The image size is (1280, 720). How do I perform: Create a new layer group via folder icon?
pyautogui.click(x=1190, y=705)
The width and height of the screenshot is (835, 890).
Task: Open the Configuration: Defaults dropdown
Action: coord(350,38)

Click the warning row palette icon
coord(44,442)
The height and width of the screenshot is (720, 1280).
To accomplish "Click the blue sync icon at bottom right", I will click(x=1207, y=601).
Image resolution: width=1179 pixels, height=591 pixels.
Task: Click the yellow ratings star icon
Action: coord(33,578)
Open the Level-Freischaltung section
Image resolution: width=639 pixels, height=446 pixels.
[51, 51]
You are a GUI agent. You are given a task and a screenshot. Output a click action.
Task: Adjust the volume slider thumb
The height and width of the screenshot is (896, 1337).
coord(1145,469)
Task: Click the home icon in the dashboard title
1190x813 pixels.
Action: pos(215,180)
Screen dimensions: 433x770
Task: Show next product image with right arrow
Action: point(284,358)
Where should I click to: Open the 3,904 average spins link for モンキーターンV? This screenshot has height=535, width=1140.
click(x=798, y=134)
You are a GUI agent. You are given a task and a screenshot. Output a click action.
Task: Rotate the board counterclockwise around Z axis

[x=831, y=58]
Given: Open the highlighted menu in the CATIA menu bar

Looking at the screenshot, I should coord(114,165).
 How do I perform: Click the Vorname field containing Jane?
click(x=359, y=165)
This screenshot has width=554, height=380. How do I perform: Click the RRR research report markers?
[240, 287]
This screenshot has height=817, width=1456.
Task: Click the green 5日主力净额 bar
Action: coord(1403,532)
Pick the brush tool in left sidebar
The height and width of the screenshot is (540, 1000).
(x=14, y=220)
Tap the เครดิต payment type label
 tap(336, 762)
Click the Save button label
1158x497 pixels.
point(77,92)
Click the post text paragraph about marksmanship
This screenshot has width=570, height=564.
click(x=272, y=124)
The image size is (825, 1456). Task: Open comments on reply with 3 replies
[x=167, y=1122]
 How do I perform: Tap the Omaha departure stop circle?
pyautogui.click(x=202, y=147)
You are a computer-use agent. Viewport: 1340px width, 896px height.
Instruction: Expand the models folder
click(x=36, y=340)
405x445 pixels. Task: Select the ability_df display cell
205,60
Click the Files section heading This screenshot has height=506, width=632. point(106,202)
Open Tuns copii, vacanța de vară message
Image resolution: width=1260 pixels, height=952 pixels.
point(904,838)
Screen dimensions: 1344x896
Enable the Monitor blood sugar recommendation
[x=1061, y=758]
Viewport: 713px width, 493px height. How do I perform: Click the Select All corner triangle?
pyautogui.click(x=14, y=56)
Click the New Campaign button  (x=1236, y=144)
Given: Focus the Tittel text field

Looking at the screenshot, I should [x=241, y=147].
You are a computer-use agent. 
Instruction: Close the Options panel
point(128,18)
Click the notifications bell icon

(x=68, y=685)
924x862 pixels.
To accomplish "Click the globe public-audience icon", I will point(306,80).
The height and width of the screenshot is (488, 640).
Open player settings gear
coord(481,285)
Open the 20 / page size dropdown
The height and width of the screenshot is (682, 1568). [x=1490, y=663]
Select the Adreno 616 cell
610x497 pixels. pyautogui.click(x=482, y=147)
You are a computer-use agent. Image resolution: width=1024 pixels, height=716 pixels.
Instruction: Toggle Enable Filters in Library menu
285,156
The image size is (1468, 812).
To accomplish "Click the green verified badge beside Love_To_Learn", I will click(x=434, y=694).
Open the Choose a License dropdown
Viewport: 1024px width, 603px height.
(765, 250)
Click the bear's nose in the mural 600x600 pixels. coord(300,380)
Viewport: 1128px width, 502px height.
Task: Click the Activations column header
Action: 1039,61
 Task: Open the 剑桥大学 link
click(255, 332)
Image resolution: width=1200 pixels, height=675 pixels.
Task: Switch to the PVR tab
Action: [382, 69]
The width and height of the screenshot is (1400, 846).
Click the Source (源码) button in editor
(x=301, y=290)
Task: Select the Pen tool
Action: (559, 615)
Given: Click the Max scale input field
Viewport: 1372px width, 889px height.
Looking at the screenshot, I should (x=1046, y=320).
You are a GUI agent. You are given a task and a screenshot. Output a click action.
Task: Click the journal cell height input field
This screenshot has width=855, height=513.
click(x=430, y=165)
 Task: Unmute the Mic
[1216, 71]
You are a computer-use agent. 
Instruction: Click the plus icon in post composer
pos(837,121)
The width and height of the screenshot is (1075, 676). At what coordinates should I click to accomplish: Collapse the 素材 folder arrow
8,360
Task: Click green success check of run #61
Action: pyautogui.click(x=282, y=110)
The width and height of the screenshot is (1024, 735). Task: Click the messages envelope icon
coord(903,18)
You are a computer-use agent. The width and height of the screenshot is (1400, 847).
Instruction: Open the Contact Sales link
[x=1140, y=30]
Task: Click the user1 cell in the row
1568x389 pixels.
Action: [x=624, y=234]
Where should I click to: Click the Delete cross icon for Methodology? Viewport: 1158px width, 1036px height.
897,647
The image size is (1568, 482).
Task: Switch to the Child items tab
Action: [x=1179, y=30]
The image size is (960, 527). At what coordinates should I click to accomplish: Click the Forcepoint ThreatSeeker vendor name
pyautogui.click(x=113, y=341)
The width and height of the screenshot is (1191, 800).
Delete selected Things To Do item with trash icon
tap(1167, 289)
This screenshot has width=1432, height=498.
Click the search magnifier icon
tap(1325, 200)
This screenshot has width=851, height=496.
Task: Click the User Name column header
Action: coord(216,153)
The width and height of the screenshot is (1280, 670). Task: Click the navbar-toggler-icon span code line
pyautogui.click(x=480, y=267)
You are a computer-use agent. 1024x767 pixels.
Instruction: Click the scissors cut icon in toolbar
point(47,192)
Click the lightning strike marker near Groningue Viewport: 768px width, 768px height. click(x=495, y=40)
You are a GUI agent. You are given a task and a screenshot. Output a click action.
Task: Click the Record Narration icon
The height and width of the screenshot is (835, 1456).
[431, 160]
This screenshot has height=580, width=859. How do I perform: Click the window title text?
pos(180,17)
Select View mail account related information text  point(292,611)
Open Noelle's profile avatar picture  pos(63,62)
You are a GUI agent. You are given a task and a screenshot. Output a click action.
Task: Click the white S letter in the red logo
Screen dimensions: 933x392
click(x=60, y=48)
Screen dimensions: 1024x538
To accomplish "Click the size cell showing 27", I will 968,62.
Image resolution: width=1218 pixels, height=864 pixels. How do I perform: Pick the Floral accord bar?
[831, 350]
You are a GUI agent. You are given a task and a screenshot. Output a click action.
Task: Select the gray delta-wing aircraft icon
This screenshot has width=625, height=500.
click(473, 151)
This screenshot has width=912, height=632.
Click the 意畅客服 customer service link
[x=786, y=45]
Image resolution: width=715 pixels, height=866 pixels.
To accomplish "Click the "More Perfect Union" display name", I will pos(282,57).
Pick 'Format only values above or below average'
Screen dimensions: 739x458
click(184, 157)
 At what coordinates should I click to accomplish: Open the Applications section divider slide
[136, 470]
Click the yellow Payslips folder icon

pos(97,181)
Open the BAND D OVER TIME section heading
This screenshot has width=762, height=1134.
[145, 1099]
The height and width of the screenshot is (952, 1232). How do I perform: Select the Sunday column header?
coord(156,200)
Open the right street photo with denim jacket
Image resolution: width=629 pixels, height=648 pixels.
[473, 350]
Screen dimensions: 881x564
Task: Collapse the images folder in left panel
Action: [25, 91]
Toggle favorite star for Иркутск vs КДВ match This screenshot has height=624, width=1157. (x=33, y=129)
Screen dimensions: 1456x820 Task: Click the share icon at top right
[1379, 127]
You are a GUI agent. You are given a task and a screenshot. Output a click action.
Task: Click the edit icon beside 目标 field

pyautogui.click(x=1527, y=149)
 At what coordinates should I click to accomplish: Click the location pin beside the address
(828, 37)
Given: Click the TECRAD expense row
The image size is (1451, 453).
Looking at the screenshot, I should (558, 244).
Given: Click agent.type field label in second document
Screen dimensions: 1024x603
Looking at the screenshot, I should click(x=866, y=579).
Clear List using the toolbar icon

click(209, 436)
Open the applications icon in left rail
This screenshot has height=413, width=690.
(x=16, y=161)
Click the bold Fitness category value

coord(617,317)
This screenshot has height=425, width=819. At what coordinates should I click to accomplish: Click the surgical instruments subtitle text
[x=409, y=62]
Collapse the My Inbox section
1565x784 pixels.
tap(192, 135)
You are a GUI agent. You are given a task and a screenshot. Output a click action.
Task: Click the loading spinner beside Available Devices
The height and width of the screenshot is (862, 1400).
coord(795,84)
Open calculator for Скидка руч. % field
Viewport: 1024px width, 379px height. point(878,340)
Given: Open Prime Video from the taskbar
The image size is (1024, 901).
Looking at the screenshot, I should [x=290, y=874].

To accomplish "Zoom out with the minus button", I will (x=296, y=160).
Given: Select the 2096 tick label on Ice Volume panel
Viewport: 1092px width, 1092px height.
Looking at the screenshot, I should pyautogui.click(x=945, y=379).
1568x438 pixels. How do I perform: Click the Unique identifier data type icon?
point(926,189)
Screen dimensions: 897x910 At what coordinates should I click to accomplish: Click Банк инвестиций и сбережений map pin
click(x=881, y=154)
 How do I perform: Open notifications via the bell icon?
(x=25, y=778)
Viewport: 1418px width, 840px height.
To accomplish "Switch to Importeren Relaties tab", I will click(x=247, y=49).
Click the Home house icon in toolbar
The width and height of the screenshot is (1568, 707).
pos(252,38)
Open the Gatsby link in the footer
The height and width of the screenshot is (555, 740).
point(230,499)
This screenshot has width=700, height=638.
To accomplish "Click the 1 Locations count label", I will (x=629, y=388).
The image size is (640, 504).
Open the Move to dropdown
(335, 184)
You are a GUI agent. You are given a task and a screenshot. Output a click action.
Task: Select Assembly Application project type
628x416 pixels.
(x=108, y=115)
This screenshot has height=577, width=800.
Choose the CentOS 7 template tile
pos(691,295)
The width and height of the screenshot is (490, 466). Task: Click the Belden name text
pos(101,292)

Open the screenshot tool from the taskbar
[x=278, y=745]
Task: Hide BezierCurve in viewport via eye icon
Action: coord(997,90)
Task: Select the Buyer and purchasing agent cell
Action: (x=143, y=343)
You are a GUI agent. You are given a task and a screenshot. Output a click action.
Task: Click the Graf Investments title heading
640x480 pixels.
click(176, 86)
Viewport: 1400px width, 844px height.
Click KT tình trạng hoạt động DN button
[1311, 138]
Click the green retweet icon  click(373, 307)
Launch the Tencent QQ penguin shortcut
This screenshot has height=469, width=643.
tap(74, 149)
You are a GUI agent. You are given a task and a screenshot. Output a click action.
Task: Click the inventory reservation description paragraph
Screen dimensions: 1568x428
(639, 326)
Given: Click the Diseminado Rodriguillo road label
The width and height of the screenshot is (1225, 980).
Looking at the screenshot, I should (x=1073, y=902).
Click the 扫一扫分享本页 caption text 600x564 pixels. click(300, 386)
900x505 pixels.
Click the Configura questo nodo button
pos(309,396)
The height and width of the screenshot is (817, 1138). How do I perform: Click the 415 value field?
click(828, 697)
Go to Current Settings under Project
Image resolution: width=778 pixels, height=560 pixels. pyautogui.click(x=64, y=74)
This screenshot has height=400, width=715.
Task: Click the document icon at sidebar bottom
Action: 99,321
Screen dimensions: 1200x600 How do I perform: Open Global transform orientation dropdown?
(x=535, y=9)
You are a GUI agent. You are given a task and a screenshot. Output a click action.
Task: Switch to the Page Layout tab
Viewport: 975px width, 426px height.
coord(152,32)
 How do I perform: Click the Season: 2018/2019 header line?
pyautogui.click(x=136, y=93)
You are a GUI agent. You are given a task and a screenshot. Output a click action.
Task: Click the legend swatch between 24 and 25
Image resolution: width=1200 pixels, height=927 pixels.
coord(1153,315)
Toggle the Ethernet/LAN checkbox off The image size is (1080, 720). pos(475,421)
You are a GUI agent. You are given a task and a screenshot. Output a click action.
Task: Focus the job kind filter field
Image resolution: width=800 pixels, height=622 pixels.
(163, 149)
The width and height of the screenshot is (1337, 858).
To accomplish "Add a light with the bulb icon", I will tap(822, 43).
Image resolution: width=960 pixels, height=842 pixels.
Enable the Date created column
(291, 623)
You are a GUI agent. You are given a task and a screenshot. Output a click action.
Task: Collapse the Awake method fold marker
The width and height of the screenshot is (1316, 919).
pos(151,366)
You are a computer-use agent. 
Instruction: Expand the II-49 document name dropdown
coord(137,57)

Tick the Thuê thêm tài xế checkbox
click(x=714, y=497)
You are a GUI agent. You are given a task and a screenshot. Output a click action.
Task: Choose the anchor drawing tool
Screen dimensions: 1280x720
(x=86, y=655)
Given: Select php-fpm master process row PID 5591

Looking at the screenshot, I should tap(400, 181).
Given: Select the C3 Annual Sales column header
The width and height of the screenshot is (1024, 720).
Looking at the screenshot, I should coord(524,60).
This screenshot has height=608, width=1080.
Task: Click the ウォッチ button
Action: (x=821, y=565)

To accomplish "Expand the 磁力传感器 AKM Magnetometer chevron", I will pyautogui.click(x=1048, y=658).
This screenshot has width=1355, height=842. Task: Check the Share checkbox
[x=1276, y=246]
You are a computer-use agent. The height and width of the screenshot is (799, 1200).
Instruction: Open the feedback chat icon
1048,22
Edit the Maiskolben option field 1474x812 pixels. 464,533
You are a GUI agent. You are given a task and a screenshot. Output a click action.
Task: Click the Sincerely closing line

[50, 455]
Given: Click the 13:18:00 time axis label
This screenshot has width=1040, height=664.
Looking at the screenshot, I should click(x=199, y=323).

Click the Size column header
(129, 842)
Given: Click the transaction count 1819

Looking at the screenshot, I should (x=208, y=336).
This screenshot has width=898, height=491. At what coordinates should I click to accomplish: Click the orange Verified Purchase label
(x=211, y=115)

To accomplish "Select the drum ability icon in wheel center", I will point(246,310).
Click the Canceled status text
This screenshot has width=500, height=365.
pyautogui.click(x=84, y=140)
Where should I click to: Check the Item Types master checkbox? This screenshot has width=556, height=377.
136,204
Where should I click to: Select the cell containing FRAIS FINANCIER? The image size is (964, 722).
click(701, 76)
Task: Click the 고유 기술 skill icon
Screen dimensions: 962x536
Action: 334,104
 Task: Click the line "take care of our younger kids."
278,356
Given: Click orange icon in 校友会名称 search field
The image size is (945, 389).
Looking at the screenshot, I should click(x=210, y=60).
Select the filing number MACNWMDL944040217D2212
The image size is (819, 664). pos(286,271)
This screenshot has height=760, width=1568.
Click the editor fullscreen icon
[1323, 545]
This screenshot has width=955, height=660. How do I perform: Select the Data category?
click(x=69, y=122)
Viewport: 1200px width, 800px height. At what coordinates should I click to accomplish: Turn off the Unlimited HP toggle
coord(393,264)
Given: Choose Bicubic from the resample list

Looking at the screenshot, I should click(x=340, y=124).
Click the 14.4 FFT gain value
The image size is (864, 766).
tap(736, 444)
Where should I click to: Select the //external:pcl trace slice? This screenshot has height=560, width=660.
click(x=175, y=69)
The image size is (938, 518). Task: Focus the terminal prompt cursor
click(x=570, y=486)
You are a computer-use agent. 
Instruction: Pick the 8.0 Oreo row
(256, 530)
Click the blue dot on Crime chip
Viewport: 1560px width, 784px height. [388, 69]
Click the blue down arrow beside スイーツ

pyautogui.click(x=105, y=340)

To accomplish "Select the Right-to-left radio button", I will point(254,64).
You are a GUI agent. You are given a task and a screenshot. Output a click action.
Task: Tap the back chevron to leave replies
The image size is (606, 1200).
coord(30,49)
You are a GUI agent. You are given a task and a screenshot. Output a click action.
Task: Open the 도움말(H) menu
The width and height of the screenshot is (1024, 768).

****

Within the records above, how many lines include the word "input"? State the number by itself.

- **WRITTEN REPLY**
2